**MATERIAL SHOWN**
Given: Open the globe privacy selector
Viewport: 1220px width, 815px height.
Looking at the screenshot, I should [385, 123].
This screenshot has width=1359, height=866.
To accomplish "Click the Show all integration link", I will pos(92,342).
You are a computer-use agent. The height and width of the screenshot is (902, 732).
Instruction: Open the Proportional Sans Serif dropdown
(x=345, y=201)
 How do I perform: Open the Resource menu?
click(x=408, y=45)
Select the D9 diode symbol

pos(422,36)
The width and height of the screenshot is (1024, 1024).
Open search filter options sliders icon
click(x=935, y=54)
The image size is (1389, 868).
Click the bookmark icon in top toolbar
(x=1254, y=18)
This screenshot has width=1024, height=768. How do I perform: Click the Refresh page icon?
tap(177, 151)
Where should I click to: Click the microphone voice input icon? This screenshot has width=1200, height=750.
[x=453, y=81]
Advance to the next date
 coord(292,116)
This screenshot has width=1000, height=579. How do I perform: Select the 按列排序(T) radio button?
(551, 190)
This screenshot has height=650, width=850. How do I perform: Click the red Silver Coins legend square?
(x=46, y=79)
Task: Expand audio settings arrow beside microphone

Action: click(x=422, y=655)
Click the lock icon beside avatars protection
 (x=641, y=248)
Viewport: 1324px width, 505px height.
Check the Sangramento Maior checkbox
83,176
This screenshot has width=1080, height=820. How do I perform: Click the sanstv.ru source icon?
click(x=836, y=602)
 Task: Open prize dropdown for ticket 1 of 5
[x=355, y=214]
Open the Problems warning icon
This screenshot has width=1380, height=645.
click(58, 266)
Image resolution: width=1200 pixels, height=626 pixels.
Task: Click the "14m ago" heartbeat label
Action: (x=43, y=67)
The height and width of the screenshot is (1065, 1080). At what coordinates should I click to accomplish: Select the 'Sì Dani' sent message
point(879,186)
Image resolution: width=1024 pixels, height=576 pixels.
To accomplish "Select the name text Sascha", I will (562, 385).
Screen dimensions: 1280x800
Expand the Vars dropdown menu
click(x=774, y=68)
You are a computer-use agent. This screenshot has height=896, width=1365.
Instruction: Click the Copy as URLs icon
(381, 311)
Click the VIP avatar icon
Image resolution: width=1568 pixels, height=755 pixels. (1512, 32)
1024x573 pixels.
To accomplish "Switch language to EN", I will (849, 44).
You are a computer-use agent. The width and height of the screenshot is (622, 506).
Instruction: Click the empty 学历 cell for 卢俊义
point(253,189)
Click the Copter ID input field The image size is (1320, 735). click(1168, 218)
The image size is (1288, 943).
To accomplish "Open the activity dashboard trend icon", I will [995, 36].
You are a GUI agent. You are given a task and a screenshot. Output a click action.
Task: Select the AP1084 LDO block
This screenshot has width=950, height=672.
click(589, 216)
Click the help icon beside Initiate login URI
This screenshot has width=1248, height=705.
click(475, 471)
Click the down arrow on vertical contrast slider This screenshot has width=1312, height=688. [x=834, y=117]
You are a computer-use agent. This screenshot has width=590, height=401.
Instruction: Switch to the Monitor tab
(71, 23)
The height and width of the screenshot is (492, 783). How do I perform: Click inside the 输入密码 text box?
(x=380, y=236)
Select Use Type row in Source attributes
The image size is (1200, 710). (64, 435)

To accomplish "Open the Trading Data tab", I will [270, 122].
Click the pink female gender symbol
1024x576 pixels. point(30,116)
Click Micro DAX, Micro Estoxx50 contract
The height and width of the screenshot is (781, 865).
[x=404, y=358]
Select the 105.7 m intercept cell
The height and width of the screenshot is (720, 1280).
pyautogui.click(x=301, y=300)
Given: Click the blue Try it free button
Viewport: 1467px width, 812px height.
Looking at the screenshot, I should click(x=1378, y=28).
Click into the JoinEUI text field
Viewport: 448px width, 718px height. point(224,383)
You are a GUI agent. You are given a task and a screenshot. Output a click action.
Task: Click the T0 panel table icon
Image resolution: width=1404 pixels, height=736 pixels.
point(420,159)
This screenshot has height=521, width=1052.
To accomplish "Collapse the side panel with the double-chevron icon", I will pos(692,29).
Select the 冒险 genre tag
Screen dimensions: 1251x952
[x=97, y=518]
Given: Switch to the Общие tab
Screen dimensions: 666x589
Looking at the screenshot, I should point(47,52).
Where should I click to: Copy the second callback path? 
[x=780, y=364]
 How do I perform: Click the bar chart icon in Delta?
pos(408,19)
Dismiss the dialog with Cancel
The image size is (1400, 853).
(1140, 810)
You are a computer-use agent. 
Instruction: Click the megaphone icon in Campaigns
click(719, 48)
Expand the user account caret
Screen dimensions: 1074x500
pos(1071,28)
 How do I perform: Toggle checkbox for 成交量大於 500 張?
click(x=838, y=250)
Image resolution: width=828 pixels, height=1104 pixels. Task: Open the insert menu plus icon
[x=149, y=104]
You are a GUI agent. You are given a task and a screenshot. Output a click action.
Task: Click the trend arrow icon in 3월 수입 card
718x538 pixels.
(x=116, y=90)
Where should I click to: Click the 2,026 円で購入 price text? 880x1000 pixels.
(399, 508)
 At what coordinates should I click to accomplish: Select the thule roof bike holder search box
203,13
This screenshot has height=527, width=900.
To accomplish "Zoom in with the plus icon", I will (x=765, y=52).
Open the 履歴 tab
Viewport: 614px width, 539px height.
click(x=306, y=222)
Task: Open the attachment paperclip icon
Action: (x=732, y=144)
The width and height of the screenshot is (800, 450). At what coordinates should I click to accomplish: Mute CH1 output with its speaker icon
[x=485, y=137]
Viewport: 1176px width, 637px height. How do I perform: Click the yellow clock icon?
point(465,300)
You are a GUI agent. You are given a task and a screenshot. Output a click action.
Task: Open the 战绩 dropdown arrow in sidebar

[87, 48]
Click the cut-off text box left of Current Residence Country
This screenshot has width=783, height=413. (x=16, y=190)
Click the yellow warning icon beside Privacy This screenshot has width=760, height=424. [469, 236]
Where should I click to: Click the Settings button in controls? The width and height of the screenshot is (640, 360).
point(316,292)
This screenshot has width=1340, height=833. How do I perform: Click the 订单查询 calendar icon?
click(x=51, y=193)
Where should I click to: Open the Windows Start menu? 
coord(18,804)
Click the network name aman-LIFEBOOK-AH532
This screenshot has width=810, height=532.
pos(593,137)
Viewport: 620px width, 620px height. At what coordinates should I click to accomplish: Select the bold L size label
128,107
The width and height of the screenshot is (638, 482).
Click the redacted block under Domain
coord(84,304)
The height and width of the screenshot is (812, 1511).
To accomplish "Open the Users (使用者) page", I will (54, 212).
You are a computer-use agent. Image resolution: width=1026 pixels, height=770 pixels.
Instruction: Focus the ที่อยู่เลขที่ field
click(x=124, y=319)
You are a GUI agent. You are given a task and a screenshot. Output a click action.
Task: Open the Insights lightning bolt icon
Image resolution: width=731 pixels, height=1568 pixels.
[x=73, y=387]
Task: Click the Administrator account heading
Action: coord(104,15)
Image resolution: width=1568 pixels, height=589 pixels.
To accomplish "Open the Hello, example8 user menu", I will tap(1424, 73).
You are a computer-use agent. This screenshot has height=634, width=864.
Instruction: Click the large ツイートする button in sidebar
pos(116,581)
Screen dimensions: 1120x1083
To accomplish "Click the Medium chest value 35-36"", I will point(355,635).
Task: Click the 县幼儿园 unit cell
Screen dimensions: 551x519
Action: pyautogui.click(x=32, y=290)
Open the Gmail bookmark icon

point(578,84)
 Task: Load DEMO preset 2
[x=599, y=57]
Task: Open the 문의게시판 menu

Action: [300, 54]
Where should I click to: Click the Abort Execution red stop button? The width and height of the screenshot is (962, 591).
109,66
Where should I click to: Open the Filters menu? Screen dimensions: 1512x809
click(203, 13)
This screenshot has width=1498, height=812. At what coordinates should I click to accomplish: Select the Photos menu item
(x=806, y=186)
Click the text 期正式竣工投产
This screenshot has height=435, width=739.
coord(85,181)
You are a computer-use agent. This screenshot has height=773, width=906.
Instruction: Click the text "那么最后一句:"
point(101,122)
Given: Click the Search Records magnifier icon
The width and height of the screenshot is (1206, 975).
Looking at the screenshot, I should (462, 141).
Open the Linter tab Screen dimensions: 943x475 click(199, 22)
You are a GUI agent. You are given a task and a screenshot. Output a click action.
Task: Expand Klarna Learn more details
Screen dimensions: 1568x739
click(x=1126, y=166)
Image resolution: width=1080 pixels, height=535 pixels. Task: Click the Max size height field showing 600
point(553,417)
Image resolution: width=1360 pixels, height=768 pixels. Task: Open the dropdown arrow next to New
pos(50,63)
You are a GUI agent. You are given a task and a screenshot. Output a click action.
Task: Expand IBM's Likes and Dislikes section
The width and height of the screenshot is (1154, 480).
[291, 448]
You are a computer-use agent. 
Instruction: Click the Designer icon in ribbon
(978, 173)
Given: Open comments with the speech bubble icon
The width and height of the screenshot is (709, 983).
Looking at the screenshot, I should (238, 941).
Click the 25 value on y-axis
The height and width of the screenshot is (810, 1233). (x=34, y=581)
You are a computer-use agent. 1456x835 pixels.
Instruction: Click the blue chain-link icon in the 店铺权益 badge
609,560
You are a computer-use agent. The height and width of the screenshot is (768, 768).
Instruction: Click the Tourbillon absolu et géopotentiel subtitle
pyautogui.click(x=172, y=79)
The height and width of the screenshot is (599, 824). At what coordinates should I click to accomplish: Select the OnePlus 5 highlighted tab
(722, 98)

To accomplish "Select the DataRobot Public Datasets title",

**WORK ORDER**
Retype exactly the lines of the data above that fall between the line with "Screen dimensions: 1280x800" and the line with "1024x573 pixels.", inclusive, and add nothing.

**RESULT BELOW**
Screen dimensions: 1280x800
Expand the Vars dropdown menu
click(x=774, y=68)
You are a computer-use agent. This screenshot has height=896, width=1365.
Instruction: Click the Copy as URLs icon
(381, 311)
Click the VIP avatar icon
Image resolution: width=1568 pixels, height=755 pixels. (1512, 32)
1024x573 pixels.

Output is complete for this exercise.